In the PTFE Transferfilme project, Molter and Keller seek to determine the optimal conditions for such a component: Which materials are suitable as a matrix, what is the best mixing ratio of matrix and PTFE, and what actually happens within a PTFE sleeve bearing? The only thing that is clear so far is that a thin film of PTFE transfers to its counterpart in the bearing – the so-called transfer film that gave the project its name. “We want to know exactly when and how this happens, because there is only a narrow window of ideal conditions in which good transfer films form,” explains Jürgen Molter.

But what is a “good” transfer film anyway? This question is widely discussed in the scientific literature. One of the most popular models suggests that PTFE is not deposited as a homogeneous film covering the entire surface, but rather in the form of “islands”, and that the PTFE molecules arrange themselves in lamellae that easily slide past each other. This model seems pretty close to reality: Molter and Keller got the best results in their experiments with those compounds that formed a kind of PTFE patchwork on the bearing's counterpart.

The conclusion from the project is therefore: The best transfer film is one that is not completely closed, and it must also not be too thin or too thick. If it is too thick, there is too much wear in the bearing; if it is too thin, then the mating piece cannot move without friction. The surface of the counterpart also plays an important role: In basic research, people often work with very smooth surfaces, but Molter and his team have found that the PTFE sleeve bearing is not particularly well suited to such surfaces. On the contrary, the counterpart that rotates in the bearing must have a certain roughness to allow the PTFE transfer film to adhere to it.

A new material and a lot of know-how

In over 300 experiments with different PTFE mixtures under various conditions, the project team has now worked out the optimum composition for a new PTFE material. The project partner, GGB Heilbronn GmbH, will be able to make use of those findings by launching new products. For Jürgen Molter, however, the analytical and methodological progress the project has brought is equally important: “We have accumulated a lot of know-how on friction, wearing, and film formation, and we have also been able to find some evidence that partially confirms the existing models.”

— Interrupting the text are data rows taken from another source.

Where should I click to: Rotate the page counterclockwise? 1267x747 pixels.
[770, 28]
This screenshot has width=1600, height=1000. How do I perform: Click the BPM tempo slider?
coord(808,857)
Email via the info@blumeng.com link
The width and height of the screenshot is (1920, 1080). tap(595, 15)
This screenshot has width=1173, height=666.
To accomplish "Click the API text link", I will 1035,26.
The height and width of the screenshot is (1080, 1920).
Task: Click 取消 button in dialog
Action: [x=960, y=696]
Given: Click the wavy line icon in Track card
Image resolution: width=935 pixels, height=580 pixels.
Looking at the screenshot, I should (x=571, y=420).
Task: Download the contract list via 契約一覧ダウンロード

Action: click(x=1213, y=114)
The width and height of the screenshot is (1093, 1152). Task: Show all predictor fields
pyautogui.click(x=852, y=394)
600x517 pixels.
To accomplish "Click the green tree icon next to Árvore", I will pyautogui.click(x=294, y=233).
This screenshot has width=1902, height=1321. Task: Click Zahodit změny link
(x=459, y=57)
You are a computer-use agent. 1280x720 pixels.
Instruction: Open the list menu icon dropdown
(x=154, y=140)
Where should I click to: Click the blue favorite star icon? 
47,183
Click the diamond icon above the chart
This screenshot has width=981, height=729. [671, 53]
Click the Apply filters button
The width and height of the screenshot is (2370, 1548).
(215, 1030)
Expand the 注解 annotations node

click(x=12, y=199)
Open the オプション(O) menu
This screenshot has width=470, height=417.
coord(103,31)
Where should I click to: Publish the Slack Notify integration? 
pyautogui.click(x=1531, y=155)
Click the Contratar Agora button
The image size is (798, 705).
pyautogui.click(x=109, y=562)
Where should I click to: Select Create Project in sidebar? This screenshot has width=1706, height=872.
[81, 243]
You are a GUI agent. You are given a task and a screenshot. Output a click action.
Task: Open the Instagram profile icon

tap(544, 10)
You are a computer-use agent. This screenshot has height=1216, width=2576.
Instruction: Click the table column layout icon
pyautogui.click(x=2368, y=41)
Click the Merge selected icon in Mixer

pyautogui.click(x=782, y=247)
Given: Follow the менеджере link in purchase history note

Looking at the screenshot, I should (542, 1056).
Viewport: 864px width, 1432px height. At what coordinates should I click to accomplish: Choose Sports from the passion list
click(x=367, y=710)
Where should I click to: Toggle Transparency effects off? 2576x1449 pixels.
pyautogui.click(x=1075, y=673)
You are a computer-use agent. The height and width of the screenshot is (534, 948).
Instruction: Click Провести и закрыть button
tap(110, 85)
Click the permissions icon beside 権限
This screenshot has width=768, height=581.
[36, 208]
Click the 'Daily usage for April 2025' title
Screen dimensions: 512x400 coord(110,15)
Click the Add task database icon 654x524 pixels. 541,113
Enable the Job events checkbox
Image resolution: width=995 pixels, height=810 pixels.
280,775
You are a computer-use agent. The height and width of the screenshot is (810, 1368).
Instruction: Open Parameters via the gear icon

Of course, when you have learnt so much from a research project you don't just stop working on the topic afterwards. Molter and his team have already made plans for what to do with the extensive data they have gained. During the project, they have successfully constructed and implemented their own analysis software which provides the characteristic values of various PTFE compounds. Based on this software, Molter says, they could develop an AI-based tool that accurately predicts the behaviour of different materials. To this end, however, the team still needs to build up a much larger database from other projects. Otherwise, however, things are running pretty smoothly at the Mannheim Competence Centre for Tribology – just like a well-oiled bearing.